The Apostles never told anyone that Christianity would be based on a book.
A few questions:
1. Where in the New Testament do the apostles tell future generations that the Christian faith will be based solely on a book?
2. Where did the table of contents of the Bible come from?
3. What do you think happened to all the stuff in John 21:25? Jesus did many other things as well. If every one of them were written down, I suppose that even the whole world would not have room for the books that would be written.
No burnings. Conversions.
Sacred Scripture itself rather defines Tradition. Recall that it was the Church who gave us the the Holy Bible, not the Bible that gave us the Church. Seems to me anyway that there was plenty of Church before the Holy Bible.
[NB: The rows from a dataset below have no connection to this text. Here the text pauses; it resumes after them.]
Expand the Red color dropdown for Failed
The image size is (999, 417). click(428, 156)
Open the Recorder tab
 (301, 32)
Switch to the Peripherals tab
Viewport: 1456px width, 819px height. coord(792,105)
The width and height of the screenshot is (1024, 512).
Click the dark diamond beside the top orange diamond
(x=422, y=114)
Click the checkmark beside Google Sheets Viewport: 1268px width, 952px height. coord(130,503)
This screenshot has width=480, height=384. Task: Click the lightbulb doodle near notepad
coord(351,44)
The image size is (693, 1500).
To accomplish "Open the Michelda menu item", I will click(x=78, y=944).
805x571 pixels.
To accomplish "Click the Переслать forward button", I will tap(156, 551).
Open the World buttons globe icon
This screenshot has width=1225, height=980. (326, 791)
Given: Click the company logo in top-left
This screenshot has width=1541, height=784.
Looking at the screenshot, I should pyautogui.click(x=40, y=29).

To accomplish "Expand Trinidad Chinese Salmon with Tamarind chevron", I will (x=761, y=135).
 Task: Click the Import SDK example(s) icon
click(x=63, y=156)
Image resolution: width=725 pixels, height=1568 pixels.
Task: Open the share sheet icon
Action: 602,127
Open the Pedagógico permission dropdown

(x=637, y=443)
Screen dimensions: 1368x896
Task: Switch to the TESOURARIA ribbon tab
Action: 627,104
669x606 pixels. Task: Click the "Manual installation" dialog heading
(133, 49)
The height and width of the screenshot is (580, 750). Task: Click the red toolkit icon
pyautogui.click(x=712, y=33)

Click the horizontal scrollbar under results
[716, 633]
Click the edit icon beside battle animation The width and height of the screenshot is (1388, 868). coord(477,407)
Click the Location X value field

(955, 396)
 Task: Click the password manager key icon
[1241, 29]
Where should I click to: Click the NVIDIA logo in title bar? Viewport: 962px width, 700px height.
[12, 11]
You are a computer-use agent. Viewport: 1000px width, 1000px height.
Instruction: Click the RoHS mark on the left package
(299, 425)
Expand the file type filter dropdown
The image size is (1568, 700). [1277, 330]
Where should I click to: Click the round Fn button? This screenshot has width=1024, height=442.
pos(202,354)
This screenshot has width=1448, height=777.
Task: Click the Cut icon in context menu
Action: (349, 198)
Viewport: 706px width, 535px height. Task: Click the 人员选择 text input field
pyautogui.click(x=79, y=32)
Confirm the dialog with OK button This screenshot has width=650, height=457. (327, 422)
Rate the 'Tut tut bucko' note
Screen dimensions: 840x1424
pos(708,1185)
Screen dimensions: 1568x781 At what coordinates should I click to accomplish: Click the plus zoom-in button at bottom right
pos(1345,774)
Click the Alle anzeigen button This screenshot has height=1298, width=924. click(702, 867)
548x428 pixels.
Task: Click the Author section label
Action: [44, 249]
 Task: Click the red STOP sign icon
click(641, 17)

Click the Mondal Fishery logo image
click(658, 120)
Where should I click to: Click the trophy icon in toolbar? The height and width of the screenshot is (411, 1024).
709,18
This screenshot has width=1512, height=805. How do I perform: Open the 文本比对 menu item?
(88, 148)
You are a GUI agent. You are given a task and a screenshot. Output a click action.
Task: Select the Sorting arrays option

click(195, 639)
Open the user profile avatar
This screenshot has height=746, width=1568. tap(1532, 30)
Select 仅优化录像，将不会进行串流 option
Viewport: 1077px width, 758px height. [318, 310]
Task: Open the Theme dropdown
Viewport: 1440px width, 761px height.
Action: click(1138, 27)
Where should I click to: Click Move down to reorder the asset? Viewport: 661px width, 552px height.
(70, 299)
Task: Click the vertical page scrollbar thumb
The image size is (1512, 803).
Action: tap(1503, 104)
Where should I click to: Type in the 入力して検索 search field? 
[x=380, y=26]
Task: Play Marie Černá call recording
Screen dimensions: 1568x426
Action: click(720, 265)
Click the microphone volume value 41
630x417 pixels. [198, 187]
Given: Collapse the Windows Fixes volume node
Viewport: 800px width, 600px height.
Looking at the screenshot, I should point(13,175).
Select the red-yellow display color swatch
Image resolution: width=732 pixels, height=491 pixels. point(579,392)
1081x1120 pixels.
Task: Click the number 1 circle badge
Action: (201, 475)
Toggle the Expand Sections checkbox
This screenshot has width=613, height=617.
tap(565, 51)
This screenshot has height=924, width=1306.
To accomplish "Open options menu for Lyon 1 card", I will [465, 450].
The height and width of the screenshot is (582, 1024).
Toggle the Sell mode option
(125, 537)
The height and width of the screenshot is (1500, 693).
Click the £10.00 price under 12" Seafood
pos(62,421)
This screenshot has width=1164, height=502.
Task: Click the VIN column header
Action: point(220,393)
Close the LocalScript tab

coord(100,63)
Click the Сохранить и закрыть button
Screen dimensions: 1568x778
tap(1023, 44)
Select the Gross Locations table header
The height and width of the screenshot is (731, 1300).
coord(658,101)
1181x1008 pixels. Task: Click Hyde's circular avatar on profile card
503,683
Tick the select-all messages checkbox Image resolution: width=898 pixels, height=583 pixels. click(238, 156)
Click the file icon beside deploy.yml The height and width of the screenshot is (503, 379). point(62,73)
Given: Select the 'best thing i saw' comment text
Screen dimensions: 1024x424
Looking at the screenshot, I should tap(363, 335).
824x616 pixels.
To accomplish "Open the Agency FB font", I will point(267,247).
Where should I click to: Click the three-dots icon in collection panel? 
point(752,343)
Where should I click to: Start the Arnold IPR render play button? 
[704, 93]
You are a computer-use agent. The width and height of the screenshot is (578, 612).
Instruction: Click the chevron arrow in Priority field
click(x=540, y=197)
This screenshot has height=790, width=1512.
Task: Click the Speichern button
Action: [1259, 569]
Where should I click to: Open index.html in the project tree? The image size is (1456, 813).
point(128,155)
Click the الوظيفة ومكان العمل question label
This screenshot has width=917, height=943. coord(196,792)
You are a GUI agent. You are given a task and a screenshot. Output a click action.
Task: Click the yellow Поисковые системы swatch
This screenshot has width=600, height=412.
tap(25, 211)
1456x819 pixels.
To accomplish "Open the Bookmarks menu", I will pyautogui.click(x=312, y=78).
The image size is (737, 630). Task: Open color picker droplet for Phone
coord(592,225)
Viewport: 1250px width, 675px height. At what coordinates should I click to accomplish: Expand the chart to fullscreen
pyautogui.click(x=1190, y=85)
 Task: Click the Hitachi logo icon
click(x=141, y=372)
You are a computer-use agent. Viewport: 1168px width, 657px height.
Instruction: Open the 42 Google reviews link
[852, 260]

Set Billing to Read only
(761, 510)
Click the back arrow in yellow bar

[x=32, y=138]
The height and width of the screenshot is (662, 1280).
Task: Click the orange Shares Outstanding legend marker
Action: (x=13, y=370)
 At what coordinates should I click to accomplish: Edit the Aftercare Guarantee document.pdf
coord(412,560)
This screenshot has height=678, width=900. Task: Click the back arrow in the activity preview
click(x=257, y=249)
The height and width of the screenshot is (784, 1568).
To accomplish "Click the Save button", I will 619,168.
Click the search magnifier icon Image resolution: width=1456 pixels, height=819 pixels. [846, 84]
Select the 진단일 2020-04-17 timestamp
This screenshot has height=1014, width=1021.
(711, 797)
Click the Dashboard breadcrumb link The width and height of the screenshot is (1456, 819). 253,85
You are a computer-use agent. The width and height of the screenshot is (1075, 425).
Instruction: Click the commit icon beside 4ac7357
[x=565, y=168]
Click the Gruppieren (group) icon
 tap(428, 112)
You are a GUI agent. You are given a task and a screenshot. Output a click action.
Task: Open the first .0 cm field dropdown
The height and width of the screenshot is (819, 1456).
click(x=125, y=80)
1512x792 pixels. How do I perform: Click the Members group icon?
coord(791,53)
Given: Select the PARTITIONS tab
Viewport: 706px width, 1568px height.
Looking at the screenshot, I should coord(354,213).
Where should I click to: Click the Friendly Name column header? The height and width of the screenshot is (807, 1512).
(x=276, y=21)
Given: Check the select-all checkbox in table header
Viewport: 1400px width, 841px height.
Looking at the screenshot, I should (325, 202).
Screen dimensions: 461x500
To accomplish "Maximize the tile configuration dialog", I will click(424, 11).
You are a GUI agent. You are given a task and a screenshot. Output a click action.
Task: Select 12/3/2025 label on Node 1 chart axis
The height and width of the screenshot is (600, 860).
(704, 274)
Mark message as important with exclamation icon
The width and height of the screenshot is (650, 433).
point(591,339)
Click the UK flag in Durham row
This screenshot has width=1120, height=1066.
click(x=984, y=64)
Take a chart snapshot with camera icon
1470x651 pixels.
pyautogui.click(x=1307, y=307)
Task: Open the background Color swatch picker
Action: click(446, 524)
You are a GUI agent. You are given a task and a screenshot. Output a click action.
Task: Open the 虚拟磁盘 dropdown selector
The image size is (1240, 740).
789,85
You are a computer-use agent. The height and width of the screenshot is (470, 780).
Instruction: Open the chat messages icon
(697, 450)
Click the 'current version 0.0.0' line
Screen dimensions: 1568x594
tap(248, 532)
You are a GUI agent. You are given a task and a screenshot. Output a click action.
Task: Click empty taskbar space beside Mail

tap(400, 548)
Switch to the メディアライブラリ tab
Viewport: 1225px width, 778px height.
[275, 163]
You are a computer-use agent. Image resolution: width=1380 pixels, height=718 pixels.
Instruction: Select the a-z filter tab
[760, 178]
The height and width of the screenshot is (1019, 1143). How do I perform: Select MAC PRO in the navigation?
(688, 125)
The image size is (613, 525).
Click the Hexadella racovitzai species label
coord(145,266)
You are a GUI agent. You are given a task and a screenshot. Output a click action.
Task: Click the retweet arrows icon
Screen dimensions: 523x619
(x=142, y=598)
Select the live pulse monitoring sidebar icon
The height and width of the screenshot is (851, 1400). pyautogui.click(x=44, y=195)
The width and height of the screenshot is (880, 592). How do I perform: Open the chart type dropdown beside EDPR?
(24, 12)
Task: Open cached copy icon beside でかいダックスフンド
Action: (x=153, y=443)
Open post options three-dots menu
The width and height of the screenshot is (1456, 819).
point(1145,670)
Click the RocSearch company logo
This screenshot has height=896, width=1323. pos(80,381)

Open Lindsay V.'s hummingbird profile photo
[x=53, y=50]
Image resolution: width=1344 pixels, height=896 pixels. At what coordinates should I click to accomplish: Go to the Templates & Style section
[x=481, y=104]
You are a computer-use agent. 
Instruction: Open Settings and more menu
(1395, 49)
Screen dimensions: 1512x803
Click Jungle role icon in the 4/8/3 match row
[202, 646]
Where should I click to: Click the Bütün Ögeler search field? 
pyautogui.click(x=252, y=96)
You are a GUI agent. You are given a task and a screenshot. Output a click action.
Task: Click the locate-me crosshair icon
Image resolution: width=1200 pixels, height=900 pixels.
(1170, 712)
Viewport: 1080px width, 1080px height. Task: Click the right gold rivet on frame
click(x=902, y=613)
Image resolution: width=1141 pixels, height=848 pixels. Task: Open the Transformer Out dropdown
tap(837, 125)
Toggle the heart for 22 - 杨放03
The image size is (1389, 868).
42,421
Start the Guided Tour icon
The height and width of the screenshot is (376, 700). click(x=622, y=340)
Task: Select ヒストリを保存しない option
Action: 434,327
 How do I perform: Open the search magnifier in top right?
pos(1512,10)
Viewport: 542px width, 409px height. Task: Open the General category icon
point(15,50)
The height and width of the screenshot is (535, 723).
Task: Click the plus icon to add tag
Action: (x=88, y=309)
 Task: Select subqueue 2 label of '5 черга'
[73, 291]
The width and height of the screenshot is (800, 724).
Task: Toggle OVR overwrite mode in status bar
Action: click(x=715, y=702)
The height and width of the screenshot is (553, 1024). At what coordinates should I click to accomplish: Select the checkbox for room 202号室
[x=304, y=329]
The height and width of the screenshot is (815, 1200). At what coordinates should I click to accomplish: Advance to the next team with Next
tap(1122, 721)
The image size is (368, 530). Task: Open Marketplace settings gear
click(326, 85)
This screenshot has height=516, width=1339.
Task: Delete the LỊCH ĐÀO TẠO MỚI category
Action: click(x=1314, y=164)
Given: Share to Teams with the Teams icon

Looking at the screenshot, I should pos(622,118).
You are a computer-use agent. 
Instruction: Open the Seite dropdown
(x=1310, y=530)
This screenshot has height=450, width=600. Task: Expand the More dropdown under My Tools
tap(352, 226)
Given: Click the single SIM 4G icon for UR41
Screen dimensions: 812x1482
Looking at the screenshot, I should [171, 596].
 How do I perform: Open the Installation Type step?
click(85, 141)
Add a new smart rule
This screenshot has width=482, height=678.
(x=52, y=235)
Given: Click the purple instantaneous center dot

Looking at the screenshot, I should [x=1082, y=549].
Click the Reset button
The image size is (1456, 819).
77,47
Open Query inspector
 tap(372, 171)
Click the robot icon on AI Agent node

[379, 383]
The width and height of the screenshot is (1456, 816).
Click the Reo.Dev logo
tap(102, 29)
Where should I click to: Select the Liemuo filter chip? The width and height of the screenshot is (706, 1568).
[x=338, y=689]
It wasn’t the Church who deleted her own writings, contained in the seven now missing Books, that didn’t pass muster with the heretics, exchanged for a “form of Godliness, but....”.
BWA HAHAHAHAHAHA
There is One known as a “consuming fire”. Perhaps we should all take up your question up with Him, with pious humility and fear of the Lord.
I had posted to another thread about the human reaction to reaching a goal. When it is easy, we do not think it worthy of honor and it is not important to us. When it is difficult (like Marine boot camp or an initiation) we value it for life. I believe that would be why the church becomes lukewarm. It gets too easy. There has to be sacrifice. Learned about it in one of my psych classes.